Goal of the exercise
For the records below, print the lines from the line with "This screenshot has width=1080, height=642." through the line with "Click the globe icon beside New from URL" exactly as written; include both end lines and exclude the rest.

Records for the task
----

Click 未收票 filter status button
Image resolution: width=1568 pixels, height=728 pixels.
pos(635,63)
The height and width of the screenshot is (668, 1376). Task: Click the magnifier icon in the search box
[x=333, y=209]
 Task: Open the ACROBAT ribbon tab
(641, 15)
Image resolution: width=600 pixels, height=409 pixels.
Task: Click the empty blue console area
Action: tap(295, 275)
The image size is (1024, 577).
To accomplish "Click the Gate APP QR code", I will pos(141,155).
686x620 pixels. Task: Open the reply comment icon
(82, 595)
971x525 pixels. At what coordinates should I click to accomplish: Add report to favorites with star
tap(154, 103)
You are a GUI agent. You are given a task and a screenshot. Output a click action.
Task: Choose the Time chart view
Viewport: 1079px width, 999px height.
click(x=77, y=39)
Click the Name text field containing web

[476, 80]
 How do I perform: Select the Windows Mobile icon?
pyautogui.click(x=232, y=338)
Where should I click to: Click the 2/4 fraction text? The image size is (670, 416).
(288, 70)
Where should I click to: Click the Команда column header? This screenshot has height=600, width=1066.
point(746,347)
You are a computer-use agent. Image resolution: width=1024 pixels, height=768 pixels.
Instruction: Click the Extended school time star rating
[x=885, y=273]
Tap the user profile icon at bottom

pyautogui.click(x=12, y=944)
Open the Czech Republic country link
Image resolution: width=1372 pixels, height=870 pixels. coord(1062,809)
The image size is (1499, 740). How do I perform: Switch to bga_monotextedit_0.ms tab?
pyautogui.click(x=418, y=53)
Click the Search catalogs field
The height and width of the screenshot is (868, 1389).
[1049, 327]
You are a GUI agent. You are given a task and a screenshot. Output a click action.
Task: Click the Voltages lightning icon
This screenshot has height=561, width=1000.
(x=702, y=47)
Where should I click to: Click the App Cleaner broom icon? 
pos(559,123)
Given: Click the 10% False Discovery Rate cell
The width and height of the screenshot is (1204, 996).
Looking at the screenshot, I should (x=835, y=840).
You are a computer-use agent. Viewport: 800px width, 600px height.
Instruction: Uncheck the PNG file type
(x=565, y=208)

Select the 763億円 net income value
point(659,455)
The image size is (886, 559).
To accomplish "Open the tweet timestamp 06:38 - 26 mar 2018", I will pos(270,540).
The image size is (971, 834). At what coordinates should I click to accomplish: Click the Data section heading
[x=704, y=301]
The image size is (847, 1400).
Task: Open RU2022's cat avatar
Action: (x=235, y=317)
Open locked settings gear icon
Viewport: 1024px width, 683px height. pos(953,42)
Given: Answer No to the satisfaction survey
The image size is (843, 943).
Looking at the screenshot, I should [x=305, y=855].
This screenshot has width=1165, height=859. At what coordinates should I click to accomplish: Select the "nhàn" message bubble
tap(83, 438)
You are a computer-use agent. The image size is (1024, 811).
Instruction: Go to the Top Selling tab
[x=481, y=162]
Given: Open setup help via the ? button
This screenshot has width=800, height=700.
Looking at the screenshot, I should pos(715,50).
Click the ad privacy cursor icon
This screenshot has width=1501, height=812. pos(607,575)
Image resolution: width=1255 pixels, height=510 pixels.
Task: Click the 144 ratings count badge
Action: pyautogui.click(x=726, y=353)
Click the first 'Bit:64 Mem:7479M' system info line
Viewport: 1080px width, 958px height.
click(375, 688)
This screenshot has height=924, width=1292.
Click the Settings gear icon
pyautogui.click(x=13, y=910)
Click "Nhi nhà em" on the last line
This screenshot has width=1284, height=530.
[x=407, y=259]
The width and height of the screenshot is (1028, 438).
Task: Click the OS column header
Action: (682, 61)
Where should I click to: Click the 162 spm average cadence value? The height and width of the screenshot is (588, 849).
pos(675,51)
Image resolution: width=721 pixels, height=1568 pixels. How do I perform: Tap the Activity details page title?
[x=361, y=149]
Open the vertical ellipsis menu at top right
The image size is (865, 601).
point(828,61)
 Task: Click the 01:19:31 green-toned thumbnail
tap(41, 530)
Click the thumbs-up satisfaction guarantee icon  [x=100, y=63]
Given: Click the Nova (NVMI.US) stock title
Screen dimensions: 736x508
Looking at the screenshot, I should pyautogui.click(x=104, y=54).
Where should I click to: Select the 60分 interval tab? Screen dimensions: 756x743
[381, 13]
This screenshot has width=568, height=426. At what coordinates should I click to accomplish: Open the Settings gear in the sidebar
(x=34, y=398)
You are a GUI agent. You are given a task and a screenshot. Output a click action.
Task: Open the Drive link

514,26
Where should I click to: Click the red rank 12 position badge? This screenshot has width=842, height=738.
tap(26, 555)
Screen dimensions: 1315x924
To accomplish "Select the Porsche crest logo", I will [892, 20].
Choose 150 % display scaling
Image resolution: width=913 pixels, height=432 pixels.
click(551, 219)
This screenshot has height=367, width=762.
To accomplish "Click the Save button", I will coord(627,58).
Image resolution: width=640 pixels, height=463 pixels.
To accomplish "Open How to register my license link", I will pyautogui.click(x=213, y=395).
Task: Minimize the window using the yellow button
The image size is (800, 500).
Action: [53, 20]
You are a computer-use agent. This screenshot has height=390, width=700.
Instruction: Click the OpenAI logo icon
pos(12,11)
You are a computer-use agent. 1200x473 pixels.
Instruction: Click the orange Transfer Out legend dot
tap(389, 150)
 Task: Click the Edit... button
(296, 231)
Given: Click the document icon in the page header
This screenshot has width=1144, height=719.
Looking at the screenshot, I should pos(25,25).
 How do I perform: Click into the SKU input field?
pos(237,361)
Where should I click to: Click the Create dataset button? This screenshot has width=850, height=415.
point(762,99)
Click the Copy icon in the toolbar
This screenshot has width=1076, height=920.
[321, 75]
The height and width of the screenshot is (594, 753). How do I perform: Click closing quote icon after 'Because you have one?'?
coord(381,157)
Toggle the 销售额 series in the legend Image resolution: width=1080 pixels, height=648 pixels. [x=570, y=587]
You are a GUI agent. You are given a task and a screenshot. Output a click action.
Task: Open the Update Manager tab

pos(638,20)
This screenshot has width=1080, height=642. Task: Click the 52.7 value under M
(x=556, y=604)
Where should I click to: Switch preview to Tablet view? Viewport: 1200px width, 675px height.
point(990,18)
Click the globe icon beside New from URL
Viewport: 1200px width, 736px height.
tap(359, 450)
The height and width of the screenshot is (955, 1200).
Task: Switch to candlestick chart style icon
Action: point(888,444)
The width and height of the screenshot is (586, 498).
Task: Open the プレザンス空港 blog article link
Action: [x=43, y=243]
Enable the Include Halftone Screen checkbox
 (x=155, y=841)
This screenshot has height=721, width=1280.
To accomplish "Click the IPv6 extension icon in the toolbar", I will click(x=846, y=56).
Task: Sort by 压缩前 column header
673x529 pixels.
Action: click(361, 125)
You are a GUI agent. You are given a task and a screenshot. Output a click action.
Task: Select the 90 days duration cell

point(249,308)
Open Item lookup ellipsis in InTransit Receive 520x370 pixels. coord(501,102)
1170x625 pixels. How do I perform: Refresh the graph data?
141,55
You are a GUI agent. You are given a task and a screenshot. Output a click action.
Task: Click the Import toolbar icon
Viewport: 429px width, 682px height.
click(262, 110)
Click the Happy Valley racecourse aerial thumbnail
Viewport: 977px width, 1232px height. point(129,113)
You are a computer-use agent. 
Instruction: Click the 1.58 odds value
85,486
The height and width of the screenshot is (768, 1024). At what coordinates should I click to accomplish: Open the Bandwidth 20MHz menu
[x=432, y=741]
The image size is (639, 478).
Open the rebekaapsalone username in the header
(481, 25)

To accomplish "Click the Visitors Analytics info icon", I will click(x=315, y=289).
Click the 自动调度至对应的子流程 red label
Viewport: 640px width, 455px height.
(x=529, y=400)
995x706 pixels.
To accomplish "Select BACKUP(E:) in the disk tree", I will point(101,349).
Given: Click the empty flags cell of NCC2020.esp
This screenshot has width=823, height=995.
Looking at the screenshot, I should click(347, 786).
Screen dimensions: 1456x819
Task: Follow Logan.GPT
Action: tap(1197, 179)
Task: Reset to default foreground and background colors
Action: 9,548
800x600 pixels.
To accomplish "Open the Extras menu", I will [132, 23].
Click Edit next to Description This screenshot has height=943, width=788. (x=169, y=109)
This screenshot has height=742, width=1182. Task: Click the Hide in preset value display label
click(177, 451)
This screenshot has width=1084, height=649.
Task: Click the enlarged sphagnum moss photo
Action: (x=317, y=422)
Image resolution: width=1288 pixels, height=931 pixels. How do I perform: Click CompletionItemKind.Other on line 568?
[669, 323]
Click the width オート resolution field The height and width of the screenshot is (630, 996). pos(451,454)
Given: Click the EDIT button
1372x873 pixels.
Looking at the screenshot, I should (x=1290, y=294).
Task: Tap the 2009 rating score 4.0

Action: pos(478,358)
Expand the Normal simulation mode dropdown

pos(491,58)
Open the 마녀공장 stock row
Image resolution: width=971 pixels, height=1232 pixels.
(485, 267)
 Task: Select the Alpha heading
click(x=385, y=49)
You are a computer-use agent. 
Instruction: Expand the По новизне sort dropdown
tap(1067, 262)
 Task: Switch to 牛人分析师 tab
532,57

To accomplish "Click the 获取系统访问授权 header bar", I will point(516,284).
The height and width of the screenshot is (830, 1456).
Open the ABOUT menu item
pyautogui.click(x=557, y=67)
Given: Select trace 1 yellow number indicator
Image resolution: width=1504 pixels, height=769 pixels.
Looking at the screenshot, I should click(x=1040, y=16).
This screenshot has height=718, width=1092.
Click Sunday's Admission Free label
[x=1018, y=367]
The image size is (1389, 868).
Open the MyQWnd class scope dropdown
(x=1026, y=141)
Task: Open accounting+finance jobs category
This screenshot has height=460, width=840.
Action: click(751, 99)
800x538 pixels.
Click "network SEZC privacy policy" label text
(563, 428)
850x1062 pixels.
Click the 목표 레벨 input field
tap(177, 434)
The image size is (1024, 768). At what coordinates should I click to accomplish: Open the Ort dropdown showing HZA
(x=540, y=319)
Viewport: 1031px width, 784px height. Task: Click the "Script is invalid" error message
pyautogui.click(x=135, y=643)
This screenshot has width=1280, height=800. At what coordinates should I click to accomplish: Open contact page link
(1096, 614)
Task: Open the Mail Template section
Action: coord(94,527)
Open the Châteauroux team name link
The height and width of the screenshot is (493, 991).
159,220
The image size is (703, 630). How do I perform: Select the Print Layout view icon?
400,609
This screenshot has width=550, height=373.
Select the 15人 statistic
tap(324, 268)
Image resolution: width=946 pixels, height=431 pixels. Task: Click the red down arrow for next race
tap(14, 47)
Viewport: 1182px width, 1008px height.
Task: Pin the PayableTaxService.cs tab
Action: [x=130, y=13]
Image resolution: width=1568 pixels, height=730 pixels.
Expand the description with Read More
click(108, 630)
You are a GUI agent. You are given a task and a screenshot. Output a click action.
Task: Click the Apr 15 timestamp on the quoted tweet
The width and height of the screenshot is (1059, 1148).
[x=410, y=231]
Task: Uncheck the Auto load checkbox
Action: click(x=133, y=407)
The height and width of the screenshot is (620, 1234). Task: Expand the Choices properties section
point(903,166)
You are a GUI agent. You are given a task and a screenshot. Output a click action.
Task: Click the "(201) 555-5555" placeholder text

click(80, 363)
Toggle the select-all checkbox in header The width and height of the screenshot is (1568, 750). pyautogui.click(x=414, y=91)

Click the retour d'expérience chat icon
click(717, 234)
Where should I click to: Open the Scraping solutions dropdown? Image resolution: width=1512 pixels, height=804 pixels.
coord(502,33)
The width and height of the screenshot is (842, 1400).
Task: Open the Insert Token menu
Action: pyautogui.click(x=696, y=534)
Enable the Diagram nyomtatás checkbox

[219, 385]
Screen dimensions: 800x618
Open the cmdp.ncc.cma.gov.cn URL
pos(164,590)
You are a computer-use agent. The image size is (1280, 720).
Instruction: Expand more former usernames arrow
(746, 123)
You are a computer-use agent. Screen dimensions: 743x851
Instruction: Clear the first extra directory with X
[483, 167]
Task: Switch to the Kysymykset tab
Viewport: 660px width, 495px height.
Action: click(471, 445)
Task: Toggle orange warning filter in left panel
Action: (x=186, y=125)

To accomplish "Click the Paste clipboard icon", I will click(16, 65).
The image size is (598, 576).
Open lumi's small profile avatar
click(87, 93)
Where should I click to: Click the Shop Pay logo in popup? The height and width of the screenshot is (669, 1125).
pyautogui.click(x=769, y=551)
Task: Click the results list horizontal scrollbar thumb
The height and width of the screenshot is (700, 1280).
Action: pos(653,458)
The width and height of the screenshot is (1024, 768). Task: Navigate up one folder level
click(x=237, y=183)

----

Response for this exercise
This screenshot has width=1080, height=642. Task: Click the 52.7 value under M
(x=556, y=604)
Where should I click to: Switch preview to Tablet view? Viewport: 1200px width, 675px height.
point(990,18)
Click the globe icon beside New from URL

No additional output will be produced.